ACTIONS TO TAKE
[a] In the passage below about the Helix hosting platform, which three payment gateways could each brand hold credentials for?
[b] Reproduce the Helix passage below from "Pressed (2015–2017): When" to "their own identity.".

DOCUMENT PASSAGE

....

Pressed (2015–2017): When WWWH was acquired, a small group of us split off to form Pressed, taking Helix with us. The platform pivoted from general-purpose hosting to white-labeled managed WordPress. This meant adapting every layer: new product types for WordPress hosting, a provisioning pipeline (Cloudburst) for automated WordPress installation and management, and the PartnerPanel app for hosting resellers. The white-label system that had served WWWH’s internal brands now powered dozens of external partners selling WordPress hosting under their own identity.

Envato (2017–2019): Pressed was acquired by Envato, and Helix became the platform behind Envato Hosted — powering WordPress theme demos for ThemeForest authors and hosted sites for Envato customers. This era brought the Bender Builds automated theme bundling system, Author Managed Designs for self-service theme demos, and the Hosted Orders API extraction. I also worked on the ThemeForest marketplace codebase during this period.

Key Features I Built or Led

White-Label Brand System

The Brand model was one of the most complex in the system — each brand carried its own domain, SSL certificates, payment gateway credentials (Vantiv, Braintree, PayPal), DNS nameservers, support configuration, email templates, product catalog, and visual theming. Creating a new brand automatically provisioned DNS, requested Let’s Encrypt certificates, set up email, and configured the payment pipeline. The system supported multiple partner types (full A-Z, hybrid, custom) with configurable billing relationships and per-brand revenue tracking.

....

RECORDS SHOWN
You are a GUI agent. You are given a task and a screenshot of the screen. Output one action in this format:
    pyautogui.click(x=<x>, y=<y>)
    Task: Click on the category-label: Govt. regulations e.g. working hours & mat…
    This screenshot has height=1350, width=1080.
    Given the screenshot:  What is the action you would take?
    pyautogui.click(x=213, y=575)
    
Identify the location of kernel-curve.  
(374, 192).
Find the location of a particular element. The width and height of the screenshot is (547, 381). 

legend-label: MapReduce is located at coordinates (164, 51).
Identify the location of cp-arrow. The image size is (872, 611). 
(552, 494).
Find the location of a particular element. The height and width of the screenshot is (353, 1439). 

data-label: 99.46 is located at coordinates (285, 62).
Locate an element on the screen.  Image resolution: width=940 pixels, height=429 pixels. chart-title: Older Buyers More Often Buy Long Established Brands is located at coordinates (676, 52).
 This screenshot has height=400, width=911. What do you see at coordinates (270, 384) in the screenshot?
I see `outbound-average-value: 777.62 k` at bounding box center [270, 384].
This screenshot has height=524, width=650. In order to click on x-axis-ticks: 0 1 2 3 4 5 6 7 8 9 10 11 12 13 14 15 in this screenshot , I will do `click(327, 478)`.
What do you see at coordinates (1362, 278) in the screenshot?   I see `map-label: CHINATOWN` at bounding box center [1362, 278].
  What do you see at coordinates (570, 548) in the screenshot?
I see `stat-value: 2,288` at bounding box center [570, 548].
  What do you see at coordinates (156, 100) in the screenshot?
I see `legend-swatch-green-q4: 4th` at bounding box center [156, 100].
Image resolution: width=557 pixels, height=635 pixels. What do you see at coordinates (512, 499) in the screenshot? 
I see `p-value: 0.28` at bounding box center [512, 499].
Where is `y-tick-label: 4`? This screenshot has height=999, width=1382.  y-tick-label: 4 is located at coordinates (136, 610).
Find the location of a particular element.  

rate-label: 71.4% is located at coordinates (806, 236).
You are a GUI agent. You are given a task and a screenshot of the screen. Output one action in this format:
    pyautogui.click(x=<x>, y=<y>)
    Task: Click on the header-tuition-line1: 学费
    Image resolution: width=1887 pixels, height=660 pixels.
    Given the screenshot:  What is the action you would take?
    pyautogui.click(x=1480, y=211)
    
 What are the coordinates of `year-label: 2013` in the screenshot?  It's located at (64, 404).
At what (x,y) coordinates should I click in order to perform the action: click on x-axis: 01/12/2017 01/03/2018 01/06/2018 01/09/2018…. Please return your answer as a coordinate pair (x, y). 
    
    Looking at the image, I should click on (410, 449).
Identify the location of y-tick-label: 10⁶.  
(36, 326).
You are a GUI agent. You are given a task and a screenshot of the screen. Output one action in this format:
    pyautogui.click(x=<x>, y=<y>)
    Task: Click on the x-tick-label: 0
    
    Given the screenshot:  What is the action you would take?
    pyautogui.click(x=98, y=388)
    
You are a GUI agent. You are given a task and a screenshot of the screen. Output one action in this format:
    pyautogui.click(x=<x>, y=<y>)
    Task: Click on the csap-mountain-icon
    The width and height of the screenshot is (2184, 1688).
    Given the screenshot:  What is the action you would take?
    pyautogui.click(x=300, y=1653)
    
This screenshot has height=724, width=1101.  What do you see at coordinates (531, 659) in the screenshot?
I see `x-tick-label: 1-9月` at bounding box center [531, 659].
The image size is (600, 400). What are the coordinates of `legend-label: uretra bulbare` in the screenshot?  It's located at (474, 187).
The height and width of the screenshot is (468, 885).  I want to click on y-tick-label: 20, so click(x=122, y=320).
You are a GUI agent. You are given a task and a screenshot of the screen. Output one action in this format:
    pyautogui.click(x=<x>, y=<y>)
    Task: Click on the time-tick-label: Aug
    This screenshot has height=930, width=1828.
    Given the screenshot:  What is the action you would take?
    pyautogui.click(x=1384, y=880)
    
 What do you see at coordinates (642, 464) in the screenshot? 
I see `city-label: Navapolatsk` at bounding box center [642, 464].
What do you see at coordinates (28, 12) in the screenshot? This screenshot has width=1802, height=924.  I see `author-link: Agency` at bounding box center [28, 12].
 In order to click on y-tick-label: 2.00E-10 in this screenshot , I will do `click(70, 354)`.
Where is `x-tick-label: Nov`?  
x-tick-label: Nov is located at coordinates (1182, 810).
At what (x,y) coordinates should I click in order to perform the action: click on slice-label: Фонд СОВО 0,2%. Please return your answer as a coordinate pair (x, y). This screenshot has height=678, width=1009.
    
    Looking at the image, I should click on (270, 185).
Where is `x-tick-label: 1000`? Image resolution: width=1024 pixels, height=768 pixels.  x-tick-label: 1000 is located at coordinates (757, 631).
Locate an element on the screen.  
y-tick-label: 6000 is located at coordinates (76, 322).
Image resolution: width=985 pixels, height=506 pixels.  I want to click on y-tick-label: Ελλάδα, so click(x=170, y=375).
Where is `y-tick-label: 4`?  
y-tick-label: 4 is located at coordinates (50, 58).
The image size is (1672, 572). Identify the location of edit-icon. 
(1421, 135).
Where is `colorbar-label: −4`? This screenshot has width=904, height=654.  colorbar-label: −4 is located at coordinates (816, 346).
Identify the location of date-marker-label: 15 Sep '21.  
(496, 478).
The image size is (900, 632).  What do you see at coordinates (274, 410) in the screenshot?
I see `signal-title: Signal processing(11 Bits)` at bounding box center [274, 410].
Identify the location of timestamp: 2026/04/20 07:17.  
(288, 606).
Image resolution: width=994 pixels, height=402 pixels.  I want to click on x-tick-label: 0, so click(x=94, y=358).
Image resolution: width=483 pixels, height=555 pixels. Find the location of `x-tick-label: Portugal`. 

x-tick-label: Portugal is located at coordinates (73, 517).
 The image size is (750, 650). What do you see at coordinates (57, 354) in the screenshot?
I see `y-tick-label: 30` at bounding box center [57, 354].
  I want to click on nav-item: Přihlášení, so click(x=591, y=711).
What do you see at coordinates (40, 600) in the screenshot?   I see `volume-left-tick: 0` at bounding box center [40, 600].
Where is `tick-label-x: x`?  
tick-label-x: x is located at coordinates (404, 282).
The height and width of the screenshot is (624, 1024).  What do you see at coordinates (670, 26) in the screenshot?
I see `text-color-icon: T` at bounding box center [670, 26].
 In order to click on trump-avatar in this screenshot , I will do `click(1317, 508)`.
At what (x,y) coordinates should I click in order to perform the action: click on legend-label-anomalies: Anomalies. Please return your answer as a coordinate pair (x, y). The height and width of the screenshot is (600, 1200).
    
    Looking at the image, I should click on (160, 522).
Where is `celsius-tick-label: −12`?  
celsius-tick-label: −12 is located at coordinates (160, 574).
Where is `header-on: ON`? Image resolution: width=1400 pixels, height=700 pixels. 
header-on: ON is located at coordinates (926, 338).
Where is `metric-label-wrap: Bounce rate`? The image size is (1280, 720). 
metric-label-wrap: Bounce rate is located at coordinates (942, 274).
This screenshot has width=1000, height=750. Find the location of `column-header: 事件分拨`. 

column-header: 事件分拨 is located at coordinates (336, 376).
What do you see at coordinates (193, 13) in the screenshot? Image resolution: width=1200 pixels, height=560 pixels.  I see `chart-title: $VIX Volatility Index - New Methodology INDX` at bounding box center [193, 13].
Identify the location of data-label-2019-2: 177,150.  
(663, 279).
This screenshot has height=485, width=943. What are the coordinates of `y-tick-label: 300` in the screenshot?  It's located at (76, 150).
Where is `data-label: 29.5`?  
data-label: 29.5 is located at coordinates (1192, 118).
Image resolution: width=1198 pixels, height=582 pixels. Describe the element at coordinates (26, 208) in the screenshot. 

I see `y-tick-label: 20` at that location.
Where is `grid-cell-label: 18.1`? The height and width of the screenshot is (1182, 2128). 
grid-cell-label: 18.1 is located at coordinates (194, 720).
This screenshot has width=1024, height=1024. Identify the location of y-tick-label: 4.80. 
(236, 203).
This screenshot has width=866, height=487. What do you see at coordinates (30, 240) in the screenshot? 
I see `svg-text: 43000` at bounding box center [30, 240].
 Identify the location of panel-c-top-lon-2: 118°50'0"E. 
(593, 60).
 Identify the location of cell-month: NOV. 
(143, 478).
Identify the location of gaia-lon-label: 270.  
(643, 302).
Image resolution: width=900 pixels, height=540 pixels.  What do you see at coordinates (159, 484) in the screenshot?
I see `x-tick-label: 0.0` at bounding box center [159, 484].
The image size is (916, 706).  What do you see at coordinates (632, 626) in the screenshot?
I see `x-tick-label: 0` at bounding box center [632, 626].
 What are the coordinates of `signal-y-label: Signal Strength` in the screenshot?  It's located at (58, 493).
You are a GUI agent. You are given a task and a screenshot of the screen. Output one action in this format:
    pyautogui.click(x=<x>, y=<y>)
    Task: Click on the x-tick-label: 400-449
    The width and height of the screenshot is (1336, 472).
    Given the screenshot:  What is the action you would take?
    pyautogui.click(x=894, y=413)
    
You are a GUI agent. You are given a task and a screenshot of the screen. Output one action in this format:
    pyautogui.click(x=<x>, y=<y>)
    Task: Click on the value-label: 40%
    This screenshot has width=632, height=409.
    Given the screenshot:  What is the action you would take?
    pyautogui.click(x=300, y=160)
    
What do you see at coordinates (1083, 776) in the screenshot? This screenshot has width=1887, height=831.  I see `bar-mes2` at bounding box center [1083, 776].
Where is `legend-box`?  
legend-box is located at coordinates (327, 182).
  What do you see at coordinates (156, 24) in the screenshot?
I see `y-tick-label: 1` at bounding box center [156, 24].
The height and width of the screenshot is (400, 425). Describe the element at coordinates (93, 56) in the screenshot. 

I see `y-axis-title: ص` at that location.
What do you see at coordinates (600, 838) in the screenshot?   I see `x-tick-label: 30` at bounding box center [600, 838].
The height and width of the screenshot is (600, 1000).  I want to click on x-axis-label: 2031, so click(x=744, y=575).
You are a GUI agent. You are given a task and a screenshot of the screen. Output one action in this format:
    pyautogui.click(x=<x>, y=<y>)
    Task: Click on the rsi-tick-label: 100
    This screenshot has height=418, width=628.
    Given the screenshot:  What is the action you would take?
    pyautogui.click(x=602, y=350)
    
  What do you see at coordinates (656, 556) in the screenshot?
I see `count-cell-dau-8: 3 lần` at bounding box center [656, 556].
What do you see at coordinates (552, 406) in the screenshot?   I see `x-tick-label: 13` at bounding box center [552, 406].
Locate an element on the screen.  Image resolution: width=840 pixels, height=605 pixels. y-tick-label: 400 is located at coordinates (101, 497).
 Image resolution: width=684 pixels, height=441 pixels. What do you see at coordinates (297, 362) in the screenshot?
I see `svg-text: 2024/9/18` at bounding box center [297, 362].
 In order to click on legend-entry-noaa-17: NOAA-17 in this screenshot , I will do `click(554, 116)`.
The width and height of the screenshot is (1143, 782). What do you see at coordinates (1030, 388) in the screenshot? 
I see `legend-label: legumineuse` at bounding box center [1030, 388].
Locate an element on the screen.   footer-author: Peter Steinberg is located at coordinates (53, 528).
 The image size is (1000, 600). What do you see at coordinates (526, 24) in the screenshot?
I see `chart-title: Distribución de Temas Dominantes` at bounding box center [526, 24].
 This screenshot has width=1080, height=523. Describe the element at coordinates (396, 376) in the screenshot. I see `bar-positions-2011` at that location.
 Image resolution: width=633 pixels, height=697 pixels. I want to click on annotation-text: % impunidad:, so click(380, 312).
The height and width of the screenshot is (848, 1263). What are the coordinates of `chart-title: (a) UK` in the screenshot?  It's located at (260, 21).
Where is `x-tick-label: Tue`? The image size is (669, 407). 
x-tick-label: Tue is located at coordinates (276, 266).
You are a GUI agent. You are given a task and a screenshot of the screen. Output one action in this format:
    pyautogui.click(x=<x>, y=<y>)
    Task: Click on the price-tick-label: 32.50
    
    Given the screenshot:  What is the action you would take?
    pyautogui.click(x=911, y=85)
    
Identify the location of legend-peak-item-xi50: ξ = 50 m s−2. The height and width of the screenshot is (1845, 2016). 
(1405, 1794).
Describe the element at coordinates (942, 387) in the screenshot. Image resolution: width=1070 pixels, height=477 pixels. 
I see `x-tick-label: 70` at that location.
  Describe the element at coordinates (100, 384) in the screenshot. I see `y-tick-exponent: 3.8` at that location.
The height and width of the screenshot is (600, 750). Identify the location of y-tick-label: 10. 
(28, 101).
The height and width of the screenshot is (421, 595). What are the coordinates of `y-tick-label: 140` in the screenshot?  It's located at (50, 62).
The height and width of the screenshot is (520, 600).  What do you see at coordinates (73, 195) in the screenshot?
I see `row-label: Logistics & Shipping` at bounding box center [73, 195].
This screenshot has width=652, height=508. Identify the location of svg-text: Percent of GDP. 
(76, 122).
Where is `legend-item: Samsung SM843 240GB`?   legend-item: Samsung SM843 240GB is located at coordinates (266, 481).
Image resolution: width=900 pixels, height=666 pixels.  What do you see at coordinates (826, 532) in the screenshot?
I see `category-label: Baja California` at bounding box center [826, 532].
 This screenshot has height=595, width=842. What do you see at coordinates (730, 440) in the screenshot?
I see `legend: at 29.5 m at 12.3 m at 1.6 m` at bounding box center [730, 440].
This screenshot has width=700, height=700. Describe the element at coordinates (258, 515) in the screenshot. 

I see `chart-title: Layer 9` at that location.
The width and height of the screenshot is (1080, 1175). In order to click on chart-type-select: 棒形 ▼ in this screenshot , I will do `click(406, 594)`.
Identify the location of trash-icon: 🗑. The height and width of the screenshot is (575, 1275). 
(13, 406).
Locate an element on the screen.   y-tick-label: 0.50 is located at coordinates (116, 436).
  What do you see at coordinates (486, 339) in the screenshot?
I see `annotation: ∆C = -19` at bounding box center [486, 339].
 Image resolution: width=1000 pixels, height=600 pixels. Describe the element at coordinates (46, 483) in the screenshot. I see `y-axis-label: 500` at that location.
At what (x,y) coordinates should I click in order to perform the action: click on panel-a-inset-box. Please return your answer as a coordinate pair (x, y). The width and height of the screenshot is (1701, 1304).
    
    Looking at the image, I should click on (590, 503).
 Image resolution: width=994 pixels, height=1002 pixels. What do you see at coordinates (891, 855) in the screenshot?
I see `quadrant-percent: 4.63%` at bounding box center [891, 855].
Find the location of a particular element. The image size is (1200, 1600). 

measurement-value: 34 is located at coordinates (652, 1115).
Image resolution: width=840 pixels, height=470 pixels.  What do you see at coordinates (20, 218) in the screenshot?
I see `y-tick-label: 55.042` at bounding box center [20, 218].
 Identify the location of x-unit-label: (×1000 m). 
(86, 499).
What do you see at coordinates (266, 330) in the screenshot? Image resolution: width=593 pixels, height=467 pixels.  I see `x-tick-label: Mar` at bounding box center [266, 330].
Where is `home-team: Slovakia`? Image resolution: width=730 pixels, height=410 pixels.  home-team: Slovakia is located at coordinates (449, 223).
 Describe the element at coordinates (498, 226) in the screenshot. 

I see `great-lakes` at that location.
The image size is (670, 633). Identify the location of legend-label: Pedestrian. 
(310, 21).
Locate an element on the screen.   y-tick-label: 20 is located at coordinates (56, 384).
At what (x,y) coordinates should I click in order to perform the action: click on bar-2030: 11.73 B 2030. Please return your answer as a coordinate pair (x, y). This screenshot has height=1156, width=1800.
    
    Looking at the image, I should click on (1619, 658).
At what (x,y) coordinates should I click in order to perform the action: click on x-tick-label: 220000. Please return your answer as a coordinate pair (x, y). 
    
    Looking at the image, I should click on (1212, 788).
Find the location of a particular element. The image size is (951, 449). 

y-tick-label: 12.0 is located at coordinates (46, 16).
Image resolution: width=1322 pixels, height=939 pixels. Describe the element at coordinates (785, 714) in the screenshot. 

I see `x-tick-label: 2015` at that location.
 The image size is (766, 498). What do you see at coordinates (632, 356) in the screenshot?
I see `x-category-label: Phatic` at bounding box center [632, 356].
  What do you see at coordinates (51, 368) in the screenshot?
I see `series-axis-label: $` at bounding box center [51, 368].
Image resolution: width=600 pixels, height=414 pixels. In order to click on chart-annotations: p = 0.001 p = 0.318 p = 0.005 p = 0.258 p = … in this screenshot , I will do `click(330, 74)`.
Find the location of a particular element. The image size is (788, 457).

....

ANSWERS PER TASK
[a] Vantiv, Braintree, and PayPal.

[b]
Pressed (2015–2017): When WWWH was acquired, a small group of us split off to form Pressed, taking Helix with us. The platform pivoted from general-purpose hosting to white-labeled managed WordPress. This meant adapting every layer: new product types for WordPress hosting, a provisioning pipeline (Cloudburst) for automated WordPress installation and management, and the PartnerPanel app for hosting resellers. The white-label system that had served WWWH’s internal brands now powered dozens of external partners selling WordPress hosting under their own identity.